Task requirements |
Look through the lines below and copy each one that includes "info".

Provided material |
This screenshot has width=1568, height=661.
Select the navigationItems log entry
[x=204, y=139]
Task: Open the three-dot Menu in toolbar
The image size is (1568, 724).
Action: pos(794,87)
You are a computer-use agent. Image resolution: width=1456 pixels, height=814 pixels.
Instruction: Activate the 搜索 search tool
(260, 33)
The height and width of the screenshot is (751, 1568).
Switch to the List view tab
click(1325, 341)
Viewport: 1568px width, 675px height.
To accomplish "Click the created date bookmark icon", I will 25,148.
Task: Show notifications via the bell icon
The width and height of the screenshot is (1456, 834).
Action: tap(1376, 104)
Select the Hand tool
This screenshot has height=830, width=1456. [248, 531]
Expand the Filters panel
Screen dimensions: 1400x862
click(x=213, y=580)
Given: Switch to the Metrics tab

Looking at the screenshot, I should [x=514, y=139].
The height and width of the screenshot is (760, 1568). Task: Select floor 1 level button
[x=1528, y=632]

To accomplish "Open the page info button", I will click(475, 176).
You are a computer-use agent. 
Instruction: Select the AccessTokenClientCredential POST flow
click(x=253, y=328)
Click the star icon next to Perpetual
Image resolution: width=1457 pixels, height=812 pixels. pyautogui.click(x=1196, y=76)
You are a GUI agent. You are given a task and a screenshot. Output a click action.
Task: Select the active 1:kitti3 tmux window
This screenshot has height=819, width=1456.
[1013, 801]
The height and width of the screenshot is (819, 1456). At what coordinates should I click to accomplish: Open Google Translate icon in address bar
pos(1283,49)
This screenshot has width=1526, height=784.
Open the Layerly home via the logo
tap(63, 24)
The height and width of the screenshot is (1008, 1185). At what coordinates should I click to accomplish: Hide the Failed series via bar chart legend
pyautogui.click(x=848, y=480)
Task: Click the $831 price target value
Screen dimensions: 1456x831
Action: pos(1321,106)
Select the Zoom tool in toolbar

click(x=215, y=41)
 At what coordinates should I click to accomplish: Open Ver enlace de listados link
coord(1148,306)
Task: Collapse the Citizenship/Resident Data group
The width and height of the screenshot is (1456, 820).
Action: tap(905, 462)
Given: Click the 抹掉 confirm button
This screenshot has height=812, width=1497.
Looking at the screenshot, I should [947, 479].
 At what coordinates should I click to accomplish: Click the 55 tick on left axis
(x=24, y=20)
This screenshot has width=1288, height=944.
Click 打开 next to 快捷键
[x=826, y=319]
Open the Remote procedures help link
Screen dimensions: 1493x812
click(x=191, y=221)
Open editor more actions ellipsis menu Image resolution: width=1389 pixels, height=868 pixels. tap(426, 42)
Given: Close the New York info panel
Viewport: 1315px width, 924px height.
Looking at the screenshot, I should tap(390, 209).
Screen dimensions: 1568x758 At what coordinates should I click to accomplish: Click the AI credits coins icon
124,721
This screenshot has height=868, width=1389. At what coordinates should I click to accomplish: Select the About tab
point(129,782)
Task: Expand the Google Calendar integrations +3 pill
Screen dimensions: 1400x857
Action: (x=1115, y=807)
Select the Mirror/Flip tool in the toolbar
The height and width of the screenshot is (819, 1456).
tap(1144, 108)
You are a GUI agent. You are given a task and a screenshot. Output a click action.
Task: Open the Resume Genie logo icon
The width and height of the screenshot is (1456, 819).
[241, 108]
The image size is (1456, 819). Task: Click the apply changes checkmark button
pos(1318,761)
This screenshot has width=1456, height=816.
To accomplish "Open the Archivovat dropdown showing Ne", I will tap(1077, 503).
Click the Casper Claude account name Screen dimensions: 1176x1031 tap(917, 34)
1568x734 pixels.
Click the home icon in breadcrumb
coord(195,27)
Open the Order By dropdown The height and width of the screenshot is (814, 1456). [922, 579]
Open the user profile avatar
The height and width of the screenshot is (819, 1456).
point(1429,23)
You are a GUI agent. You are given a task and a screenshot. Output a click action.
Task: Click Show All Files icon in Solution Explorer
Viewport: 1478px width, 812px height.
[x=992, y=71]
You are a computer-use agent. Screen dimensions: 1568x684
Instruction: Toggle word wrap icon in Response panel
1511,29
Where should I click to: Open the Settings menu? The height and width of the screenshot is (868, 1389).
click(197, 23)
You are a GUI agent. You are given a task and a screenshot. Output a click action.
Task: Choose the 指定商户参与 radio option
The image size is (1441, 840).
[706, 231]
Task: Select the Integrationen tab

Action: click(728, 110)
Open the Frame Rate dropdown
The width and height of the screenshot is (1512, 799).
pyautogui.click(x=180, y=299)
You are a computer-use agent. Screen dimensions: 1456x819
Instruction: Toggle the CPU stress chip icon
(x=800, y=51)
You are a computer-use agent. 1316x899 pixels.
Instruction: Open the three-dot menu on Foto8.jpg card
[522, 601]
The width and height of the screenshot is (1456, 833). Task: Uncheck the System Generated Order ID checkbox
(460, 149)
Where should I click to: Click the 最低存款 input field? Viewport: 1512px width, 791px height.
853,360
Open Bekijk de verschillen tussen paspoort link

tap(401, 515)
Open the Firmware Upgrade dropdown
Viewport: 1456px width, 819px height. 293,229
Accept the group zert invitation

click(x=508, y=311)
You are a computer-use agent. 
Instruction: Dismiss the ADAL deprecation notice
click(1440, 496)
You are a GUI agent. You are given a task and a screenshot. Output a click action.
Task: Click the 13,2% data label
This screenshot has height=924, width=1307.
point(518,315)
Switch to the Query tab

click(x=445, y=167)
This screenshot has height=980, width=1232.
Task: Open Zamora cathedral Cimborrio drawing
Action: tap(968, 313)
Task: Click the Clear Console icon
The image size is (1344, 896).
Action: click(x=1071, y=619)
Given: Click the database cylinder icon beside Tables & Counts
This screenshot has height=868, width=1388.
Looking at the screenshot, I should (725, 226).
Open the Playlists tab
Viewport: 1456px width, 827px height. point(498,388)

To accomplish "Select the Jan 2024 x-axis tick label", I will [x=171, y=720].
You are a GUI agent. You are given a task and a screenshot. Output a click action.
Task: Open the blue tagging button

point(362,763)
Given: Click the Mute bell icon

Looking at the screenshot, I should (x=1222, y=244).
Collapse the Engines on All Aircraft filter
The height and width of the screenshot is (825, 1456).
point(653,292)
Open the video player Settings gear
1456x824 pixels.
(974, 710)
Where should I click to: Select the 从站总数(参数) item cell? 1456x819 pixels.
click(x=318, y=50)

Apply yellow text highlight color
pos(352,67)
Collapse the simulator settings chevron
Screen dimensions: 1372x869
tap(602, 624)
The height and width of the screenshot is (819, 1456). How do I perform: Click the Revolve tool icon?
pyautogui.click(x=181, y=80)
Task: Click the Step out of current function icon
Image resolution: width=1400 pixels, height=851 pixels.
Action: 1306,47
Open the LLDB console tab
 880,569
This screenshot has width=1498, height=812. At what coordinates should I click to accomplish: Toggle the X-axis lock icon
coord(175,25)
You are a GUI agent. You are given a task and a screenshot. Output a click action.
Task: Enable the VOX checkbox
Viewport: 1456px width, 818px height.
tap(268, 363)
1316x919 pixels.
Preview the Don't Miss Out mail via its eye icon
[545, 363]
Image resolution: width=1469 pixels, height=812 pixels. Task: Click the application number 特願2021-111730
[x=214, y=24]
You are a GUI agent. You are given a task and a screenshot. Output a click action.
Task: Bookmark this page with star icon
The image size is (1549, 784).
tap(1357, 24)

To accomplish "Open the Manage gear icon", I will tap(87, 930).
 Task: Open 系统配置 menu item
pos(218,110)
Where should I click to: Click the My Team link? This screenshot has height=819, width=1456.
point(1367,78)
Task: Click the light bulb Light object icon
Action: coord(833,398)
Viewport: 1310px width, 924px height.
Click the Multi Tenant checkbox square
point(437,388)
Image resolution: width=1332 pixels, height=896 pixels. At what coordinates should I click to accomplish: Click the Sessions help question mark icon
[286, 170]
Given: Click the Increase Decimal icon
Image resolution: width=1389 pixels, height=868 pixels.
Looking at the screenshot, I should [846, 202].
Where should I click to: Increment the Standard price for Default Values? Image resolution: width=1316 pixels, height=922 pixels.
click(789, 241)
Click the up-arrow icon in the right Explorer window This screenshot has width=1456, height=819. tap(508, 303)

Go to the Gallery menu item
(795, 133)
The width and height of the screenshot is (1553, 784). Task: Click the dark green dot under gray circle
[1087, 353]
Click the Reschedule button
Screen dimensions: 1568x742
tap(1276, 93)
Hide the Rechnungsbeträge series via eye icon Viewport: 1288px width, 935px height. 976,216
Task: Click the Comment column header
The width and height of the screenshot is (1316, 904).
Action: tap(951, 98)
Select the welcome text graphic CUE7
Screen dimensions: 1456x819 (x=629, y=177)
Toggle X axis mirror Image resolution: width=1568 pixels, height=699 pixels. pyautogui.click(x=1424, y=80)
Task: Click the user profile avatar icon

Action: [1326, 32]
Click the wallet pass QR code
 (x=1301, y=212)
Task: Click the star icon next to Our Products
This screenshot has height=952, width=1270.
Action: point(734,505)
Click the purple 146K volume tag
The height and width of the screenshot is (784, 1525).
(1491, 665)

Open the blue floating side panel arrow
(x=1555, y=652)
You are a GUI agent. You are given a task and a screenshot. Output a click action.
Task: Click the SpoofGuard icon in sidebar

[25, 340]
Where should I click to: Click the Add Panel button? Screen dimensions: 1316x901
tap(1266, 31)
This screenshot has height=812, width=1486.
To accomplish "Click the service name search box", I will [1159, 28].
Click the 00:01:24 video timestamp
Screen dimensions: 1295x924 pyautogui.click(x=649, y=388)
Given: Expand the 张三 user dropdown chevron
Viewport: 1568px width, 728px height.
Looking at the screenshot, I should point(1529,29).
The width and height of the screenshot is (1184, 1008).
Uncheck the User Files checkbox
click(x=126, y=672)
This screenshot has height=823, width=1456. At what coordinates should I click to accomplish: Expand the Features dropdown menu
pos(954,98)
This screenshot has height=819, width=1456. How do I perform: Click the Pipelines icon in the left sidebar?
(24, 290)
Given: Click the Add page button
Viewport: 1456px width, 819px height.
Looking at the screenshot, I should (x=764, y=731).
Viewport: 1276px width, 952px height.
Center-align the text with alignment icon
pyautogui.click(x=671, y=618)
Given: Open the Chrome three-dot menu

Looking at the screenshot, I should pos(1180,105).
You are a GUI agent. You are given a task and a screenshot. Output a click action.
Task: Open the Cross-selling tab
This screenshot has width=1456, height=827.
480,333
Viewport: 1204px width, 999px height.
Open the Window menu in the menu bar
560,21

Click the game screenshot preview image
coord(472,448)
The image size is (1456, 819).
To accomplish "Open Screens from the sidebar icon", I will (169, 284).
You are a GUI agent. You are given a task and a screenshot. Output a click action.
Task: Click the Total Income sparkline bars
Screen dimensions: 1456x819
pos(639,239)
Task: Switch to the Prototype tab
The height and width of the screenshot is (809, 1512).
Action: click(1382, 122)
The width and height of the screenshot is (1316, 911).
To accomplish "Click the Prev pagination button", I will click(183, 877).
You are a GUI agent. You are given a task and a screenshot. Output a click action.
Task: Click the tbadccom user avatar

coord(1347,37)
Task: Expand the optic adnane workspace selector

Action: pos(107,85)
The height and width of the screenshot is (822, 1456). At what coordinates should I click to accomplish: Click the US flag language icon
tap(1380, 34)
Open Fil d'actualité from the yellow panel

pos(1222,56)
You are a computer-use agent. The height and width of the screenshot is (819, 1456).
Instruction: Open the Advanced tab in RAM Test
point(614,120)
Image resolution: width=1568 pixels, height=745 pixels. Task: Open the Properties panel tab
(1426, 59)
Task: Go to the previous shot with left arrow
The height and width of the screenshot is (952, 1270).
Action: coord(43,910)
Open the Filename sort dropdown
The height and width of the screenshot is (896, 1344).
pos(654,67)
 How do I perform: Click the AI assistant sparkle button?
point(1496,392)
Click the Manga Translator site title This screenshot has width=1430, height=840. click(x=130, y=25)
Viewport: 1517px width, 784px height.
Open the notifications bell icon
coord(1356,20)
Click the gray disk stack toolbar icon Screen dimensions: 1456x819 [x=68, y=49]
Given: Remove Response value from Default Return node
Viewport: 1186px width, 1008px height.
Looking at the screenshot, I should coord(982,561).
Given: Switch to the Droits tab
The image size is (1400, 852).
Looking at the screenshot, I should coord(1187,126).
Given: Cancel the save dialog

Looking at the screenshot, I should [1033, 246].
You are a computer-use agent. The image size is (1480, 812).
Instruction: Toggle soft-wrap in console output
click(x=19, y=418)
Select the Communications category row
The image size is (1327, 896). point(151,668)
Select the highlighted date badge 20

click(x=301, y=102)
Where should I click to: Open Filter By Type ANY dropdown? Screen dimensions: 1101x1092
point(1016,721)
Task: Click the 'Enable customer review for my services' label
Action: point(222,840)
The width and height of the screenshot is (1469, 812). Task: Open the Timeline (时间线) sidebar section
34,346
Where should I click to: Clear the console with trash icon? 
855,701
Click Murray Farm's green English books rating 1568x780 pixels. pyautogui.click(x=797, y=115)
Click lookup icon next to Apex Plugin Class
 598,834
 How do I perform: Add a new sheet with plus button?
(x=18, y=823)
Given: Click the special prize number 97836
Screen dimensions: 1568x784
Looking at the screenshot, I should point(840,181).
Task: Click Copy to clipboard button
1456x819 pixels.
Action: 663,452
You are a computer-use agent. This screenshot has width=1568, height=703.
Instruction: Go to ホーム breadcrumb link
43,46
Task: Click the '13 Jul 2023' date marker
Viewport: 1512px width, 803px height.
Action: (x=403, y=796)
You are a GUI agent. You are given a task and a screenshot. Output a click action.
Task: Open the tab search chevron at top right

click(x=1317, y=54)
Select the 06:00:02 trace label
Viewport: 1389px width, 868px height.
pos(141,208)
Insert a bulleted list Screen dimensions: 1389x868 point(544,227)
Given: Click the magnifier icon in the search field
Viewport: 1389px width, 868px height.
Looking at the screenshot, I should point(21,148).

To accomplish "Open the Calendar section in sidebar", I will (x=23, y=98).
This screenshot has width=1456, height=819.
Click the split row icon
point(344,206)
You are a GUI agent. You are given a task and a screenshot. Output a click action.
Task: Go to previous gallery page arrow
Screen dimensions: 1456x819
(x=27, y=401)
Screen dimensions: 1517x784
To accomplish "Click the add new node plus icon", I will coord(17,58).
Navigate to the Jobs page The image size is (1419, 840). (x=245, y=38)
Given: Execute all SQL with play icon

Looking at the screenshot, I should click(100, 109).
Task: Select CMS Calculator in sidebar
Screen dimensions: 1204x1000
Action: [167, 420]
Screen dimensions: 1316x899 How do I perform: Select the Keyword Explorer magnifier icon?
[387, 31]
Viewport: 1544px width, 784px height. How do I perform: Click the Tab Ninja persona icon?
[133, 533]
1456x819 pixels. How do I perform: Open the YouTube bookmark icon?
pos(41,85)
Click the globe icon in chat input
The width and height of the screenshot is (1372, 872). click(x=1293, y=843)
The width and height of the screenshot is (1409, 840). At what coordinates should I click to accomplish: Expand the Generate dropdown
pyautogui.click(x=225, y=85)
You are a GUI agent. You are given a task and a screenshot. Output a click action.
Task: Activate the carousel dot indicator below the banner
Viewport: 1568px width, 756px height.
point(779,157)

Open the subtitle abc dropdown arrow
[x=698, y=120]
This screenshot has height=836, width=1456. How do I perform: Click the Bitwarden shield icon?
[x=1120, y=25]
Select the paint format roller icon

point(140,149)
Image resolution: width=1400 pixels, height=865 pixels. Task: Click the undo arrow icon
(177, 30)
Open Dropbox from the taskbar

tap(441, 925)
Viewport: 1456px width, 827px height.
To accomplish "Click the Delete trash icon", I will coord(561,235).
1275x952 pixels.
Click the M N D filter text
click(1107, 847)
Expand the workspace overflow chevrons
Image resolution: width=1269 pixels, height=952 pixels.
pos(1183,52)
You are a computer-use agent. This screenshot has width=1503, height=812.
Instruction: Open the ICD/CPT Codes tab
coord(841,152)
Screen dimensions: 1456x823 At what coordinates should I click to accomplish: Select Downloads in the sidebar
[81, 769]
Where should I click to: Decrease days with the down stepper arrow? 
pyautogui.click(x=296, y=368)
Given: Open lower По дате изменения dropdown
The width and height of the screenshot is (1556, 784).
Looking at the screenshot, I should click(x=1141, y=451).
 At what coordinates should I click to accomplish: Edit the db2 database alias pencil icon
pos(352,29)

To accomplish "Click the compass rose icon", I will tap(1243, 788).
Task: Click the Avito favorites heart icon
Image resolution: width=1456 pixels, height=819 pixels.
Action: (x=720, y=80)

Answer |
To accomplish "Open the page info button", I will click(475, 176).
Given: Close the New York info panel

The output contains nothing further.